Goal of the exercise = Extract each line of the data that contains the word "coordinates". Case matters, so a line counts only if its capitalization matches.

Data shown =
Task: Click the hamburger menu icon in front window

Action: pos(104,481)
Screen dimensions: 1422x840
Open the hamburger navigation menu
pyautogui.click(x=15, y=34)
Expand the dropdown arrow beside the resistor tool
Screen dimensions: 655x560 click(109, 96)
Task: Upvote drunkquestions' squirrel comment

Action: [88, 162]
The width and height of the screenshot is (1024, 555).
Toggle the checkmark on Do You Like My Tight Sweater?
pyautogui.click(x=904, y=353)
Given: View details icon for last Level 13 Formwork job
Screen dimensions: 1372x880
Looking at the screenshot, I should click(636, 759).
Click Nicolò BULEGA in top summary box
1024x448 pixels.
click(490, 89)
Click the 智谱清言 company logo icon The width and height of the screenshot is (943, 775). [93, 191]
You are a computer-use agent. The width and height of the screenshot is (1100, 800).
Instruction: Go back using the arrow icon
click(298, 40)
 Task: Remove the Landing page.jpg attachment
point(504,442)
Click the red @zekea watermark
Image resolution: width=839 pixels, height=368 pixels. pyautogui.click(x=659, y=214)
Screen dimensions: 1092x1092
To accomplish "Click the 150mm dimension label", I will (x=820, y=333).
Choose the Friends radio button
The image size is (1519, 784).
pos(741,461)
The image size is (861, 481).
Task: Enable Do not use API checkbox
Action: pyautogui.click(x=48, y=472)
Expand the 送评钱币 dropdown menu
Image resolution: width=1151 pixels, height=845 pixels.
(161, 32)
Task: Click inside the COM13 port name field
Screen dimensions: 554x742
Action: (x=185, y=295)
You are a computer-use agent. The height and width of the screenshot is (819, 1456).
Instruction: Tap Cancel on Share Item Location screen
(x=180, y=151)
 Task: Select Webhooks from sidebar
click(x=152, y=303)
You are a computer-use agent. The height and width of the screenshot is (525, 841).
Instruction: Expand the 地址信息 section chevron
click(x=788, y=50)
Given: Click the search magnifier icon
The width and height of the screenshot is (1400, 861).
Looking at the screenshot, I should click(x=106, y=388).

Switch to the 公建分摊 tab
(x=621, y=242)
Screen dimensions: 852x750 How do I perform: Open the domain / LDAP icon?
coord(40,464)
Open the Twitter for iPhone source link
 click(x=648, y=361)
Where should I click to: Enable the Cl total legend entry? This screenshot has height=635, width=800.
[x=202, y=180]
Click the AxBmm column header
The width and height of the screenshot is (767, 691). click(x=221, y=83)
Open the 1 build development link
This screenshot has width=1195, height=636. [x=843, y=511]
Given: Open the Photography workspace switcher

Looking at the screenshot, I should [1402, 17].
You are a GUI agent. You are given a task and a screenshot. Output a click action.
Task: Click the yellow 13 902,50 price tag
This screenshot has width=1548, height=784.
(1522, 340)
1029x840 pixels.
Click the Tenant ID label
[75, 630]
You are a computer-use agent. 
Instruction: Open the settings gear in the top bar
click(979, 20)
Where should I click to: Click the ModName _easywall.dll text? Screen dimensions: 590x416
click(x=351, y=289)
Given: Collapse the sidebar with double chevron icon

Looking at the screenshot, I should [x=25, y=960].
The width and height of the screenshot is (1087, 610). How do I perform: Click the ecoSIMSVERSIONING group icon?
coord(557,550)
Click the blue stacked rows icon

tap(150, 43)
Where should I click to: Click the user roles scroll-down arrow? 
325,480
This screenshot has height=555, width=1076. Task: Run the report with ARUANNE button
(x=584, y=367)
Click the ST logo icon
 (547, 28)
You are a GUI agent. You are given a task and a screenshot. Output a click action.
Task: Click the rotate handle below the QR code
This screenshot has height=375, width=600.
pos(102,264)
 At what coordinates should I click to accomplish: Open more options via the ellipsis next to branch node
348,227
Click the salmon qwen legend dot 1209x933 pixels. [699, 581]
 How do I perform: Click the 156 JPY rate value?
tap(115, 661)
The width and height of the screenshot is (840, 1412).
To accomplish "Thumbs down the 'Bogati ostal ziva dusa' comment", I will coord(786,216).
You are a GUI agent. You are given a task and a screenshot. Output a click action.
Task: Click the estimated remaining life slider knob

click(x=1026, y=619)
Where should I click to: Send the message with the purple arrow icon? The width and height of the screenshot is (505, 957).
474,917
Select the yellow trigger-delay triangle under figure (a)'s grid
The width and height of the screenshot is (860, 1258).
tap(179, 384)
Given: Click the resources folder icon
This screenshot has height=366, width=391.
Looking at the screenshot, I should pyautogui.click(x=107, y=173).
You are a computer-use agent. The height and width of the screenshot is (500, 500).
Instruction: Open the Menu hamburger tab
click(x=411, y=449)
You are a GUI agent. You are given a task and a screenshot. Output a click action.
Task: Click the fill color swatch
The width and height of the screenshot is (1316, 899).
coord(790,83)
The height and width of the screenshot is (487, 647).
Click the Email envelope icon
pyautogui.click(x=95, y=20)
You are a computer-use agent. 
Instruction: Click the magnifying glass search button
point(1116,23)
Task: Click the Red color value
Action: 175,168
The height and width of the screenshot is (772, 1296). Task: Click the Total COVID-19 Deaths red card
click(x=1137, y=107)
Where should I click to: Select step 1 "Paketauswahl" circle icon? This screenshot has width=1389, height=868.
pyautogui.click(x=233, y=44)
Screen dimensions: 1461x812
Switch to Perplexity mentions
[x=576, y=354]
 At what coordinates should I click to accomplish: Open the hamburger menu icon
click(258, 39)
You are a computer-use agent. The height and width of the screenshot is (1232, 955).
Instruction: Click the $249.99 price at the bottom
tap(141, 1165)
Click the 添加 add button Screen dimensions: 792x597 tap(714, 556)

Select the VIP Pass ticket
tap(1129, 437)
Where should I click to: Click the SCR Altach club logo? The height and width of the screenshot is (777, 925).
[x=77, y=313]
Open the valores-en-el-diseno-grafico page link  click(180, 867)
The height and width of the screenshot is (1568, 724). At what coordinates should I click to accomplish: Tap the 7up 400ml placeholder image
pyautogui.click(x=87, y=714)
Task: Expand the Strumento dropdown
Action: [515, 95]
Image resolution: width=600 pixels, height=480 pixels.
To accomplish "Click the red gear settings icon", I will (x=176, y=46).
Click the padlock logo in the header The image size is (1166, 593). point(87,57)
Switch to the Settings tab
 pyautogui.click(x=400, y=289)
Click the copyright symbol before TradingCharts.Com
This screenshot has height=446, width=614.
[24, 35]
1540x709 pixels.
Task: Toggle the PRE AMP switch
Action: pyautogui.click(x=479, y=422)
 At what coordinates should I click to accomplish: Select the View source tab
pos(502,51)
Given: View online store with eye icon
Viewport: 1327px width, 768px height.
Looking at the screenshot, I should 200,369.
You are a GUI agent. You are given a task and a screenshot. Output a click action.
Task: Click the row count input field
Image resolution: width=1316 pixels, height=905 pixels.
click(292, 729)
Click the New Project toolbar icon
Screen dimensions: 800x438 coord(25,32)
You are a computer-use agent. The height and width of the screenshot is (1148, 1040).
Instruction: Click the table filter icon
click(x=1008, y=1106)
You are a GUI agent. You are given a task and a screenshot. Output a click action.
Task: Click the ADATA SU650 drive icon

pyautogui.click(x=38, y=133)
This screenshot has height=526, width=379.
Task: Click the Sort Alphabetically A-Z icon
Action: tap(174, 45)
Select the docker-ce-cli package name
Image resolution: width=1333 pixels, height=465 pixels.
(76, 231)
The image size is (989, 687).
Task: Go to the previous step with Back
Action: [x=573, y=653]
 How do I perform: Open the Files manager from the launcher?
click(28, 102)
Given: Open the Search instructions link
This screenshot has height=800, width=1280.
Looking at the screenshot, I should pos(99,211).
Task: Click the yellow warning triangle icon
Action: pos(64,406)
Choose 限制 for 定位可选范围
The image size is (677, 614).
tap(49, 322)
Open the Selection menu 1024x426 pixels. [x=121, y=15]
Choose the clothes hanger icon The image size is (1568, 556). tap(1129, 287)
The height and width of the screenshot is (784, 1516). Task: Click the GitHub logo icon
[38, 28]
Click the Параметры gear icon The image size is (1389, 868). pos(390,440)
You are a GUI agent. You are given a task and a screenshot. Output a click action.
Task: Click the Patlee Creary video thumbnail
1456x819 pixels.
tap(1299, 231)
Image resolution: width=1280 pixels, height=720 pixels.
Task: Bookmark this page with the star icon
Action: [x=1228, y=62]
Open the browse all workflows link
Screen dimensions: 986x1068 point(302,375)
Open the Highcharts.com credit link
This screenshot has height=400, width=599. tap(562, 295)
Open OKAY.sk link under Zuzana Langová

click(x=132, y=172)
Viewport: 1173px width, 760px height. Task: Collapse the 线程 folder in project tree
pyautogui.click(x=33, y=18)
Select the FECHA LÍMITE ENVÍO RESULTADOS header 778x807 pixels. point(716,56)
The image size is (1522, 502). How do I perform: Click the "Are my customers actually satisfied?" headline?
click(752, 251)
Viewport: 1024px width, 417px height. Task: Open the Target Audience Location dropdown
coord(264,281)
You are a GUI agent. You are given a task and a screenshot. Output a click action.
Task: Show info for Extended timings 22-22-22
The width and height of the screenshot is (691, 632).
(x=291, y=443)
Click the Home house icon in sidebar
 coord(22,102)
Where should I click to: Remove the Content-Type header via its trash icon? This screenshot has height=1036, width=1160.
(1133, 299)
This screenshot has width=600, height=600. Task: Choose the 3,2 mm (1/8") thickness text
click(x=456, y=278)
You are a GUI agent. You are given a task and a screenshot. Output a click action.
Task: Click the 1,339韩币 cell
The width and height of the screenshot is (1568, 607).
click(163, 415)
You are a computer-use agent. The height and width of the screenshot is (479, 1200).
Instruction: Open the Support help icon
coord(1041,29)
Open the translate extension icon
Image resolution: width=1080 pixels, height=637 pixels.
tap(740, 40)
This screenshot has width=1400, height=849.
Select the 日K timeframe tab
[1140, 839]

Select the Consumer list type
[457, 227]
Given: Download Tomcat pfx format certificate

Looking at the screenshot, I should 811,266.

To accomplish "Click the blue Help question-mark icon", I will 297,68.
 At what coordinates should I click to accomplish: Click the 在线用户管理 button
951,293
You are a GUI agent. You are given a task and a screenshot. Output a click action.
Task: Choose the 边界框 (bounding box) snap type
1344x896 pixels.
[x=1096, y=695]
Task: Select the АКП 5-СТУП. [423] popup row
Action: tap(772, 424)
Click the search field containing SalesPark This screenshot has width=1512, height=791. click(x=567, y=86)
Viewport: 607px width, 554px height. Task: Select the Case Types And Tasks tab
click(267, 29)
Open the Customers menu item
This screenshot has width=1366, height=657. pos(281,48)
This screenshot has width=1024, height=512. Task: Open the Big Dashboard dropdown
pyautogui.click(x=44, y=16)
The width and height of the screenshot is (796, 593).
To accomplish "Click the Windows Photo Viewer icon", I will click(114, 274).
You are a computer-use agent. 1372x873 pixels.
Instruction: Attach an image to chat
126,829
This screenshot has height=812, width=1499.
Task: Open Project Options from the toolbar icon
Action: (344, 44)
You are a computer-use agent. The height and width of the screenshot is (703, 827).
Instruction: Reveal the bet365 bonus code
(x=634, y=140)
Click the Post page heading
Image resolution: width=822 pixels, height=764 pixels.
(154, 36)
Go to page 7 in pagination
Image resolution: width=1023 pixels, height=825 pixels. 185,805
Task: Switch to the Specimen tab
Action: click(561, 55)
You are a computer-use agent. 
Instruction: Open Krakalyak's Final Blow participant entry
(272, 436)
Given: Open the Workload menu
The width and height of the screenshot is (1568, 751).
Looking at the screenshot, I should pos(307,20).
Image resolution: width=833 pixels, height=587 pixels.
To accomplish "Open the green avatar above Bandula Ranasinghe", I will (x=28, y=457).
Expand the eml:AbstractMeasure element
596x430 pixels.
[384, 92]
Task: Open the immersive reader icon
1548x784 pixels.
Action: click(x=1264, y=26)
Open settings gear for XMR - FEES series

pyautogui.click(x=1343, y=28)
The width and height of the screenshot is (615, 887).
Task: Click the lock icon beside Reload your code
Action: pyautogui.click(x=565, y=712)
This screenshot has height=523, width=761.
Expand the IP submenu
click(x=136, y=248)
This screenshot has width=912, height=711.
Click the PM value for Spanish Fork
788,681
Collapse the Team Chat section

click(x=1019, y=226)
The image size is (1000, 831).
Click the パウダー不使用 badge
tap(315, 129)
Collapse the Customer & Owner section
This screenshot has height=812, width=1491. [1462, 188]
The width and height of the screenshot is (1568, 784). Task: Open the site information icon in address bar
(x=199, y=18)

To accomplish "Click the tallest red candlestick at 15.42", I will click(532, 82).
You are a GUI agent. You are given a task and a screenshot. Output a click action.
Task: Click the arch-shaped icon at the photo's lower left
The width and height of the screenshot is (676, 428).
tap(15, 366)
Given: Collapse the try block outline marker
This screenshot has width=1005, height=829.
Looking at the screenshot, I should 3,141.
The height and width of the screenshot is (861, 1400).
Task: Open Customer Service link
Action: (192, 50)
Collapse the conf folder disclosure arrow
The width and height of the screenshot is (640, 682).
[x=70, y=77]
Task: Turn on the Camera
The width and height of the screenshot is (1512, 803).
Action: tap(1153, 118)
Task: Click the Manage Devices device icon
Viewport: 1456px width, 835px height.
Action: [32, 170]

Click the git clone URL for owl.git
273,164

Task response =
 At what coordinates should I click to accomplish: Open more options via the ellipsis next to branch node
 At what coordinates should I click to accomplish: Open the hamburger menu icon
The height and width of the screenshot is (1568, 724). At what coordinates should I click to accomplish: Tap the 7up 400ml placeholder image
 At what coordinates should I click to accomplish: Select the View source tab
 At what coordinates should I click to accomplish: Click the 在线用户管理 button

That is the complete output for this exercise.